Nicdao, GR No. 150785, 502 SCRA 93)

RULE OF IMPLIED INSTITUTION


RULE 111, SEC. 1, 2000 ROC - When a criminal action is instituted, the civil action
for the recovery of the civil liability arising from the offense charged is
deemed instituted with criminal action, unless the offended party waives the
civil action, reserves the right to institute it separately or institutes the civil
action prior to the criminal action.

Civil action which is deemed instituted with the criminal action is one which is based on
the delict (Casupanan v. Laroya, GR No. 145391, 2002).

EFFECT OF DEATH OF ACCUSED PENDING APPEAL

In People v. Bayotas, the Supreme Court ruled that the civil liability arising from the
crime or delict (or civil liability ex delicto) is also extinguished by the death of the
accused along with his criminal liability.

QUASI-DELICTS AS A SOURCE OF OBLIGATION - (OBLIGATIO EX CUASI DELICTO)

ARTICLE 1162 - Obligations derived from quasi-delicts shall be governed by the


provisions of Chapter 2, Title XVII of this Book, and by special laws, (1093a)
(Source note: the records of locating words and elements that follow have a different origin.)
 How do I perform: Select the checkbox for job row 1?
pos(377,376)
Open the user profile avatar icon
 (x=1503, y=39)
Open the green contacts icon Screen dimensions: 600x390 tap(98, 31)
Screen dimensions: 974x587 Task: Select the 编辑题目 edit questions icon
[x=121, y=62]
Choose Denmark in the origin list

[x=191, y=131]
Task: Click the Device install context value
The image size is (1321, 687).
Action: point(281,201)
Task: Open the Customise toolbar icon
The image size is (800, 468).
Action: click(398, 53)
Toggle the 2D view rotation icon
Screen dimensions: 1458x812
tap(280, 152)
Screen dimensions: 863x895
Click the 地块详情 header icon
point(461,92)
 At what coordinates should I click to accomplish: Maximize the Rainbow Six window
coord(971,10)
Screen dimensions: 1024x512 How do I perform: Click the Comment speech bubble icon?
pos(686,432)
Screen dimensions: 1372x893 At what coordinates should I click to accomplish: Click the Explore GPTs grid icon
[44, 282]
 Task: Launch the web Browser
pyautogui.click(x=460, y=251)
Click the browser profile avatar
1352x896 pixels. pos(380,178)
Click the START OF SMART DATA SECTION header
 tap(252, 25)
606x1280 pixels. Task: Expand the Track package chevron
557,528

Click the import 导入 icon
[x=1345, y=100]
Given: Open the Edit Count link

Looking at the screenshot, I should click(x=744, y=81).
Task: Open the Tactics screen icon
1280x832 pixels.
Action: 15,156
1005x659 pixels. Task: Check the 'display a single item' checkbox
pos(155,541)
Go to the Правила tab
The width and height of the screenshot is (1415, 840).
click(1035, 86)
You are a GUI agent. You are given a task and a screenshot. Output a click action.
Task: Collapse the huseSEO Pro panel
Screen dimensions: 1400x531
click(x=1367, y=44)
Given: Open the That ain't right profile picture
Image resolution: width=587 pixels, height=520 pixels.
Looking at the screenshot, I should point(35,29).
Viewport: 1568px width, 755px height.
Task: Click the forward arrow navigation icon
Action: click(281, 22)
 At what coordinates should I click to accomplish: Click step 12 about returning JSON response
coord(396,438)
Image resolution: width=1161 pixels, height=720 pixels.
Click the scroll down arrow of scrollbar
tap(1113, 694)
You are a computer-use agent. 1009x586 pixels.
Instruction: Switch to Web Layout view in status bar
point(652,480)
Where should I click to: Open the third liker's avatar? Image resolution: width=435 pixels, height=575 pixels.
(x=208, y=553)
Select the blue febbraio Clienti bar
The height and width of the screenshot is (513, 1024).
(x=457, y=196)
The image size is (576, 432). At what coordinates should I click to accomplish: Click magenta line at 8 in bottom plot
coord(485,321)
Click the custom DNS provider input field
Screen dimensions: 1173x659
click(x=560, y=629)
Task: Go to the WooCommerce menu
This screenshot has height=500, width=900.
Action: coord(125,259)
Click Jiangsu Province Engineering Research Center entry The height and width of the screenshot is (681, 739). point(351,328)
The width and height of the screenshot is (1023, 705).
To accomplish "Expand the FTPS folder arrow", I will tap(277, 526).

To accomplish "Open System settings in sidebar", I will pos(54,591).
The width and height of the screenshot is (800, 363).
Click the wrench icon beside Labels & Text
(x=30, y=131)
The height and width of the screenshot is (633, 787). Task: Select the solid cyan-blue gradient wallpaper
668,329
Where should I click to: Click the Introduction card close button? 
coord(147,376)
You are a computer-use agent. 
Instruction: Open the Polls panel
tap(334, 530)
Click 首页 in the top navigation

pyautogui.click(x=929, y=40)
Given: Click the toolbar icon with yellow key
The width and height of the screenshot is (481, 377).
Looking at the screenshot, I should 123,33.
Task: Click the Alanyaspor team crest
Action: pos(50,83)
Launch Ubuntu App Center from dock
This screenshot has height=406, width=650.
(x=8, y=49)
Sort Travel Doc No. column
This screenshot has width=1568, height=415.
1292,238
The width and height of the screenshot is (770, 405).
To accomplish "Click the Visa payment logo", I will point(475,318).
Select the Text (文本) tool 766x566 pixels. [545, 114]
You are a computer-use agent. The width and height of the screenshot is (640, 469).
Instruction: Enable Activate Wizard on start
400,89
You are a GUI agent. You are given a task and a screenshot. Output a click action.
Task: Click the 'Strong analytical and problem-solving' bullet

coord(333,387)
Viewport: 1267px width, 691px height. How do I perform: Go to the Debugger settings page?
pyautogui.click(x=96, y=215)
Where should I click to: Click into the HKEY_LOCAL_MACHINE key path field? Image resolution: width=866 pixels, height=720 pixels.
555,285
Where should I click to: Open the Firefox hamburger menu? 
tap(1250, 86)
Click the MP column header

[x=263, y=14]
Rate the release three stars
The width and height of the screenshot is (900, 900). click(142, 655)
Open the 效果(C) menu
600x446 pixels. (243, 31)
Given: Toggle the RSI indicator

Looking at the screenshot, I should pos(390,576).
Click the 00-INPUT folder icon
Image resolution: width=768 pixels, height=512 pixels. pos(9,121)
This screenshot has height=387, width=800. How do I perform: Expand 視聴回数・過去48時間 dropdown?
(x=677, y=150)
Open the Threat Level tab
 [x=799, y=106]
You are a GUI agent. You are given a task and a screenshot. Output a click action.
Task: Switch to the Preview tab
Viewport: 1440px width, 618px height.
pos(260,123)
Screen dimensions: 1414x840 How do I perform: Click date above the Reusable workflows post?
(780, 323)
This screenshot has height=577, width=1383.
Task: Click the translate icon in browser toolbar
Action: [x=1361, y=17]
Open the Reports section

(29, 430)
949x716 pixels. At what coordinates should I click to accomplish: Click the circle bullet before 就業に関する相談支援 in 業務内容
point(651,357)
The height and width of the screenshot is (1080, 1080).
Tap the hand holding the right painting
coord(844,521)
REQUISITES OF CLAIM BASED ON QUASI-DELICT

(1) Damage suffered by the plaintiff;


(2) Fault or negligence of the defendant; and
(3) Connection of the cause and effect between the fault or negligence of the
defendant and the damage incurred by the plaintiff (Dy Teban Trading, Inc. v.
Ching, 555 SCRA 373)

PROHIBITION AGAINST DOUBLE RECOVERY


ARTICLE 2177 - Responsibility for fault or negligence under the preceding
article is entirely separate and distinct from the civil liability arising from
negligence under the Penal Code. But the plaintiff cannot recover damages
twice for the same act or omission of the defendant.

EFFECT OF PRE-EXISTING CONTRACTUAL RELATIONS

As a general rule stated in Article 2176 of the NCC, existence of a contract between
parties prior to the occurrence of the fault or negligence precludes the commission of
quasi-delict. However, the liability may itself be deemed to arise from quasi-delicts. The
acts which break the contract may also be a quasi-delict (Coca-Cola Bottlers
Philippines, Inc. v. CA, GR No. 110295).

THE ACT THAT BREAKS THE CONTRACT CAN BE CONSIDERED ALSO A TORT (Light
Rail Transit Authority v. Navidad, 397 SCRA 75)

LIABILITY OF EMPLOYER FOR ACT OR OMISSION OF HIS EMPLOYEE

A taxi driver drove recklessly and caused injuries to the passenger. The taxi is owned by
an operator, not by the taxi driver. The three (3) possible obligations are; (1) contract of
carriage, (2) delict or crime, (3) and quasi-delict. WHEN AND ON WHAT OBLIGATION IS
THE OPERATOR (EMPLOYER) LIABLE FOR THE ACTIONS OF THE TAXI DRIVER?

RECOVERY UNDER CONTRACT OF CARRIAGE


CIVIL LIABILITY PASSES ON THE EMPLOYER. Under the law on common carriage, the
common carrier is presumed to have been at fault or to have acted negligently in case
of death or injuries to passengers (Art. 1756, NCC). Such liability applies even if such
death or injury to passengers is through the negligence or willful acts of his employees,
acting beyond the scope of their authority or in violation of the orders of the common
carrier (Art. 1759, par 1., NCC). The driver is not a party to the contract of carriage and
may not be held liable under the contract. The proof of non-performance of the contract
existence of the same is sufficient prima facie to warrant recovery.

RECOVERY UNDER DELICT OR CRIME

LIABILITY PASSES ON THE EMPLOYEE DIRECTLY & PRIMARILY. THE EMPLOYER IS


SUBSIDIARY LIABLE. In proving the enforcement of subsidiary liability of the employer,
evidence must exist establishing that: (1) they are indeed the employers of the
convicted employees; (2) they are engaged in some type of industry; (3) the crime was
committed by the employees in the discharge of their duties; and (4) the execution
against the latter has not been satisfied due to insolvency (Joaquin v. Aniceto, 120
Phil 1110)

RECOVERY UNDER QUASI-DELICT

THE OFFENDED PARTY MAY CHOOSE TO RECOVER ONLY FROM THE EMPLOYEE FOR
NEGLIGENCE AS PER ART. 2176 OF NCC, OR DIRECTLY FROM EMPLOYER PURSUANT
TO THE LATTER’S VICARIOUS LIABILITY UNDER ART. 2180 OF NCC, OR FROM BOTH.